Esteri

Il suo nome d’arte o di battaglia era ‘Stormy Daniels’. In realtà si chiama Stephanie Clifford ed è un’ex attraente pornostar che l’avvocato di Donald Trump, Michael Cohen, pagò nell’ottobre del 2016 130.000 dollari per comprare il suo silenzio sull’incontro sessuale che sarebbe avvenuto nel 2006 quando cioè Trump era già sposato da un anno con Melania. La ‘bomba del sesso’ che riaffiora adesso nel pieno della polemica sulle frasi razziste del presidente, viene riportata dal Wall Street Journal ma l’avvocato Cohen nega: "È la seconda volta – dice – che questa storia riciclata riaffiora e noi l’abbiamo sempre smentita con forza". La transazione, però, è una novità e adesso appare anche il nome della banca, la National City Bank in Los Angeles dove l’avvocato Davidson avrebbe ricevuto la somma a favore della Clifford.

Aggiornamento: La Clifford a Slate: "Tra me e Donald relazione di un anno"
Trump, spunta un'altra pornostar. "Il tycoon pagò anche il silenzio di Jessica Drake"
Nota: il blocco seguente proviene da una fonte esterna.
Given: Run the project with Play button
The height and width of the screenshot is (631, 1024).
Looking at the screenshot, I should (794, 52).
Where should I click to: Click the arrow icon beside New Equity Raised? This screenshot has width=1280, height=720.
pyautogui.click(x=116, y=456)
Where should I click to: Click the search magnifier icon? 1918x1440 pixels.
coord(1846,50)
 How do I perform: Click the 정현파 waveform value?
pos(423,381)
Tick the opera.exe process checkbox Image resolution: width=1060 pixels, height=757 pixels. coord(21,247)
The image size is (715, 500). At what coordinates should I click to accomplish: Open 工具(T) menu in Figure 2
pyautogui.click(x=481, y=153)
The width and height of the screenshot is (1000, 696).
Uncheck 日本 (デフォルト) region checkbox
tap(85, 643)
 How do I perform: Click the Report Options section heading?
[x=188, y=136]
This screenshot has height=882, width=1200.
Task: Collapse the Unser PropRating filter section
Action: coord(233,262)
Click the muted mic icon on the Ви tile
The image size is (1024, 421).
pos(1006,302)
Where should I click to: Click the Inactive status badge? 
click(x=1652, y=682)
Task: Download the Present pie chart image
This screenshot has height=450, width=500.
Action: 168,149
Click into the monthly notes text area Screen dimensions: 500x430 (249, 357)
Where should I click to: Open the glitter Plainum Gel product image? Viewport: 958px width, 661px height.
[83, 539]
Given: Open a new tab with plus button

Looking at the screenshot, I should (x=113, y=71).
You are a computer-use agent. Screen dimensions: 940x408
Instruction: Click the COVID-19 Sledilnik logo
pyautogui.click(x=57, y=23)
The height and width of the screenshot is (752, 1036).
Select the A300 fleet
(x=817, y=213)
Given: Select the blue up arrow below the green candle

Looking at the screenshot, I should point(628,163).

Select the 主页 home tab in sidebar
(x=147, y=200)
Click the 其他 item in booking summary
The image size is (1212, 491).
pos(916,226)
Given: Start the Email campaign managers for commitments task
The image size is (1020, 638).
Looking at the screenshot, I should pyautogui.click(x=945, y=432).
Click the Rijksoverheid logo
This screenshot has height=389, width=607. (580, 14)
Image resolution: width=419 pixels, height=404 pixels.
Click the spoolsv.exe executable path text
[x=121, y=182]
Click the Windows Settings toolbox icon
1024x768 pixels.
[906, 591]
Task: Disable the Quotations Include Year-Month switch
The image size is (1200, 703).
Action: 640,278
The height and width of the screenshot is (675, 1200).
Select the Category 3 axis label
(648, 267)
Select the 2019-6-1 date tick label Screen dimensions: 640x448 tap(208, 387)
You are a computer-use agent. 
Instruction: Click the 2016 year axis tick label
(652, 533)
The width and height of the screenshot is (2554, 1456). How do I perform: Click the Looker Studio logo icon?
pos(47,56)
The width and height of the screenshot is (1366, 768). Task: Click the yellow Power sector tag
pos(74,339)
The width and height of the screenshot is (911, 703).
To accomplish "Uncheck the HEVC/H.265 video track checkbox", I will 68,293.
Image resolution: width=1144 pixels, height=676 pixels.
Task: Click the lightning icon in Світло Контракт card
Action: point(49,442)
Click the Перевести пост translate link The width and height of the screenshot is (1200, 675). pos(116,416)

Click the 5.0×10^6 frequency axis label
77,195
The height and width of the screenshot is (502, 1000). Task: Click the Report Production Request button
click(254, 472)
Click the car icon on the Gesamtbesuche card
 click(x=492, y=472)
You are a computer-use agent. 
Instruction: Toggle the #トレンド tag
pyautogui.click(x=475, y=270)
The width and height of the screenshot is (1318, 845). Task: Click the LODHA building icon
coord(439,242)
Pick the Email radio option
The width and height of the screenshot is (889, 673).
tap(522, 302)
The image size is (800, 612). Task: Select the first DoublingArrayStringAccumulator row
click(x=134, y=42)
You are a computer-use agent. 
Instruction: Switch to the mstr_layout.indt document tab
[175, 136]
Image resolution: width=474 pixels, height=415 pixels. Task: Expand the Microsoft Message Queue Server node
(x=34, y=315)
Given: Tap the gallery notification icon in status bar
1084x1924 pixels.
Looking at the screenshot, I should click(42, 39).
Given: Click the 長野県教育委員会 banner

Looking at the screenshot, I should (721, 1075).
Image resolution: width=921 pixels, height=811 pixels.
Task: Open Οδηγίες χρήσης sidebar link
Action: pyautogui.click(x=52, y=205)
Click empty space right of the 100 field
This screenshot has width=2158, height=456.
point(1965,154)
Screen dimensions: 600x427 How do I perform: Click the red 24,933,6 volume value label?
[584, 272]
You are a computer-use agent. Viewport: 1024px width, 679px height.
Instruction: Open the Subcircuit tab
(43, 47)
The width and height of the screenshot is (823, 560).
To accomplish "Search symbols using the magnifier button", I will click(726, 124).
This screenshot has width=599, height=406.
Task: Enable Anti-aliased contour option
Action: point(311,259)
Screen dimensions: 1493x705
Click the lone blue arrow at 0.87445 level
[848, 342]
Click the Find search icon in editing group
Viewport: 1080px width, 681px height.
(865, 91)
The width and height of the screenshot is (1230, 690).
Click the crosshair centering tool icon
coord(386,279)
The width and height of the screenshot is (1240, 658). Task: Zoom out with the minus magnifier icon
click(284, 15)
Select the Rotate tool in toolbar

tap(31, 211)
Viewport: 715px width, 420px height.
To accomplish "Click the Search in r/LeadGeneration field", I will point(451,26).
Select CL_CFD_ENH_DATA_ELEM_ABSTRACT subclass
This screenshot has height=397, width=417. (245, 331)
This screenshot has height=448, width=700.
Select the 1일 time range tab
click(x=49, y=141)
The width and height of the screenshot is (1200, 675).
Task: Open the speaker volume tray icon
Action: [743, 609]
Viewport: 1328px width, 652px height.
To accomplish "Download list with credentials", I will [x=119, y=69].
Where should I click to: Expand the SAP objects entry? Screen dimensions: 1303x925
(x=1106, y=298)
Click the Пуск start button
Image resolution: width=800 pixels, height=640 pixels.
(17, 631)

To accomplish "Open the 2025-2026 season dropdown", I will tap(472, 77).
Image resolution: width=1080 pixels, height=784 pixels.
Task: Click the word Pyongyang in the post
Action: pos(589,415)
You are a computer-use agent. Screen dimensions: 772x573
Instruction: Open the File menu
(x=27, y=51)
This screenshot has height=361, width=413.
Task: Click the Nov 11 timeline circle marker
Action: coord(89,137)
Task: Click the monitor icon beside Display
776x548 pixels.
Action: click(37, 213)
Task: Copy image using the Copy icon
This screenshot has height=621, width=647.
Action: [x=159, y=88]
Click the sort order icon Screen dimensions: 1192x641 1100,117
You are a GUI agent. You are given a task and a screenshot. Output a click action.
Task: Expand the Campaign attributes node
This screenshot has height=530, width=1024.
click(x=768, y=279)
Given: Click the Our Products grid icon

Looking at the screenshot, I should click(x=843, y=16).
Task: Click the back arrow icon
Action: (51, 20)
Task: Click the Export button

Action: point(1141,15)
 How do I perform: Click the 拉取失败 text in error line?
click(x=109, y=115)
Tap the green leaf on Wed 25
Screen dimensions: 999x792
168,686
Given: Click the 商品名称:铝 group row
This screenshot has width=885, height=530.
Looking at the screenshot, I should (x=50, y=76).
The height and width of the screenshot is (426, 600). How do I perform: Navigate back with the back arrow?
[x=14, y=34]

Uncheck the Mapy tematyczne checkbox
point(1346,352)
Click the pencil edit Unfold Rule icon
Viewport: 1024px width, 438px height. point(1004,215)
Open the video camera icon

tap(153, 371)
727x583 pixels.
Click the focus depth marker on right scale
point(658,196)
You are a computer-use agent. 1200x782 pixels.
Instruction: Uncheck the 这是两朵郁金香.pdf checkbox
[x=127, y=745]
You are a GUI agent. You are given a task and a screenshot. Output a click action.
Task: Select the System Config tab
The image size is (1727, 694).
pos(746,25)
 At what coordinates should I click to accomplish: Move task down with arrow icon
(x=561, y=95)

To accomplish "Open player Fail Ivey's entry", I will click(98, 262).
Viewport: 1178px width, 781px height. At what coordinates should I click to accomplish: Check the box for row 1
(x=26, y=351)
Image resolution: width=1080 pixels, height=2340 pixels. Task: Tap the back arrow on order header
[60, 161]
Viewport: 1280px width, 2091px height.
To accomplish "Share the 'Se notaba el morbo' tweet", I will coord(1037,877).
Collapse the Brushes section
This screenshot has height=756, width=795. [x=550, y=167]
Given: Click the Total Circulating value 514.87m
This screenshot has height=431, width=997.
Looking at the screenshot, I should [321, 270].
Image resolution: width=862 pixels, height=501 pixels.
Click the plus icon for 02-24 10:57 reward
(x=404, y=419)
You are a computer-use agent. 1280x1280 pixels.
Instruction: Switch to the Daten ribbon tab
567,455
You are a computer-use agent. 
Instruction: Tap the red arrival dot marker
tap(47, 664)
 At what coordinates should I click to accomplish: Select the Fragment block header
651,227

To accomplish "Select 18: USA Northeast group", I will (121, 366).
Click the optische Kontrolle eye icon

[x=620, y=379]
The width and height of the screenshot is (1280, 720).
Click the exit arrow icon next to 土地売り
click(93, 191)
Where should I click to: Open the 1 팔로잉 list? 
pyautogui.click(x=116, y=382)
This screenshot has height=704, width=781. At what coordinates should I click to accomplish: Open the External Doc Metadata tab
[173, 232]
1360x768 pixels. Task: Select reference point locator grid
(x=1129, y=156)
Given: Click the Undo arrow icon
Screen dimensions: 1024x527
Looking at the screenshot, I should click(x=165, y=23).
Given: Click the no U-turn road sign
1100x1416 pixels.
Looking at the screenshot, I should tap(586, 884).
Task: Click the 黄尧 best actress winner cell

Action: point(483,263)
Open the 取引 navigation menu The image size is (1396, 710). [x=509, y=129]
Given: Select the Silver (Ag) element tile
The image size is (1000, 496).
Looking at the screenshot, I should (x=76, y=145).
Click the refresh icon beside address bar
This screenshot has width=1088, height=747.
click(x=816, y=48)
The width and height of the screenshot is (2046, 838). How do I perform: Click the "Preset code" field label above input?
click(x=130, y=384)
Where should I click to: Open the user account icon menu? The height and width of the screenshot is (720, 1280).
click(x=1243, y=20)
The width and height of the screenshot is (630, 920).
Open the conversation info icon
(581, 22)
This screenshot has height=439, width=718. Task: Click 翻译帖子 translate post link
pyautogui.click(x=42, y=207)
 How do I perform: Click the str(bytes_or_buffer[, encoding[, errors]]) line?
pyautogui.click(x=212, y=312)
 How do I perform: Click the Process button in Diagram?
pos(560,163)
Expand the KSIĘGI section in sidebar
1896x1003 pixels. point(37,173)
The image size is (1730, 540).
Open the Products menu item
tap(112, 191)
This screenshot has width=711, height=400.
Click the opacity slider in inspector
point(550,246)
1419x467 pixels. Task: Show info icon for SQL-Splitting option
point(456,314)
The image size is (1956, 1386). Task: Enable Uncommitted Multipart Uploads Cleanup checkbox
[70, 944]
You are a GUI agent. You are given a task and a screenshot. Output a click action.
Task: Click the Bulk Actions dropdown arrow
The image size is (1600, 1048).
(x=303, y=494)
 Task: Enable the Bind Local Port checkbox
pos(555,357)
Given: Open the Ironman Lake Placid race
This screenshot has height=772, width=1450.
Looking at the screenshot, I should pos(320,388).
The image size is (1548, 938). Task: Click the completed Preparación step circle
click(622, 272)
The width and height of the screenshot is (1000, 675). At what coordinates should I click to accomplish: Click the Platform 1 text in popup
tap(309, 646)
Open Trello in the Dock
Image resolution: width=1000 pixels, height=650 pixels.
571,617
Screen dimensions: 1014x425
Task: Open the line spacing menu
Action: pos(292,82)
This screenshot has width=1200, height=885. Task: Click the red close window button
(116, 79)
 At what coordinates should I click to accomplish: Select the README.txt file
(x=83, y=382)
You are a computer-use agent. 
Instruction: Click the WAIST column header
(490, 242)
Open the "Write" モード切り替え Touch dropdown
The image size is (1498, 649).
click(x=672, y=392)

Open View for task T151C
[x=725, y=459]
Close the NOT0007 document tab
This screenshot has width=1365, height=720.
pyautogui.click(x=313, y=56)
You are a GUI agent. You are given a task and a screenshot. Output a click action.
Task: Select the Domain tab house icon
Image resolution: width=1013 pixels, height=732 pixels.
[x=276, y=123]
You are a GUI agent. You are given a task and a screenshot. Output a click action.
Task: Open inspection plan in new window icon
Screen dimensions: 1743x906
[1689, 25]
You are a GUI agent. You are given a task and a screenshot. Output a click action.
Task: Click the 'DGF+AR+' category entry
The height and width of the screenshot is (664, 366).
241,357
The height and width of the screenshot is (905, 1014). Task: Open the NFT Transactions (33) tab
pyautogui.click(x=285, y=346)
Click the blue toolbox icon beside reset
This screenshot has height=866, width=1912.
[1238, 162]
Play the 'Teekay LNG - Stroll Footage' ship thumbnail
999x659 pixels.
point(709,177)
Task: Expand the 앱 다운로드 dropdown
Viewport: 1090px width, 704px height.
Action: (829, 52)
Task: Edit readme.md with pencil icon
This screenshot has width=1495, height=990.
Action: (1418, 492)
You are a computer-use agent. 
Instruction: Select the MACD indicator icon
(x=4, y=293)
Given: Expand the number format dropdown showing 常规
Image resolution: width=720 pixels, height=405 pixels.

L’ex pornostar, 38 anni già nel 2016 era sul punto di andare a raccontare il suo incontro alla Abc in uno dei più seguiti programmi del mattino, ma venne fermata. La pornodiva, con all’attivo oltre 150 film, aveva incontrato Trump a un torneo golfistico all’Edgewood Tahoe gold course in Nevada e lì sarebbe avvenuto il loro incontro sessuale tacitato dieci anni con il pagamento di 130.000 dollari. Durante la campagna elettorale spuntarono anche diversi nastri della Nbc, nei quali Trump ammetteva apertamente di provare molto piacere nel prendere le donne senza preavviso e senza consenso nelle parti intime sostenendo di poterlo fare perché lui era "potente e famoso".
Molte delle denunce affiorate anche durante i dibattiti elettorali vennero rigettate dal team dell’allora candidato presidente. I suoi elettori non diedero troppo peso alle accuse, soprattutto dopo che Melania lo perdonò pubblicamente dicendo che le sue affermazioni erano "chiacchiere da spogliatoio".

Ora, invece, un robusto assegno di 130.000 dollari diventa molto più difficile da giustificare. Con la tolleranza zero che circola in America dopo il caso Weinstein e la nascita di MeToo – anche se ‘Stormy Daniels’ non si sognerebbe mai di accusare il presidente di molestie – l’eventuale conferma di quell’incontro potrebbe fare davvero molto male a Trump ora che è presidente degli Stati Uniti.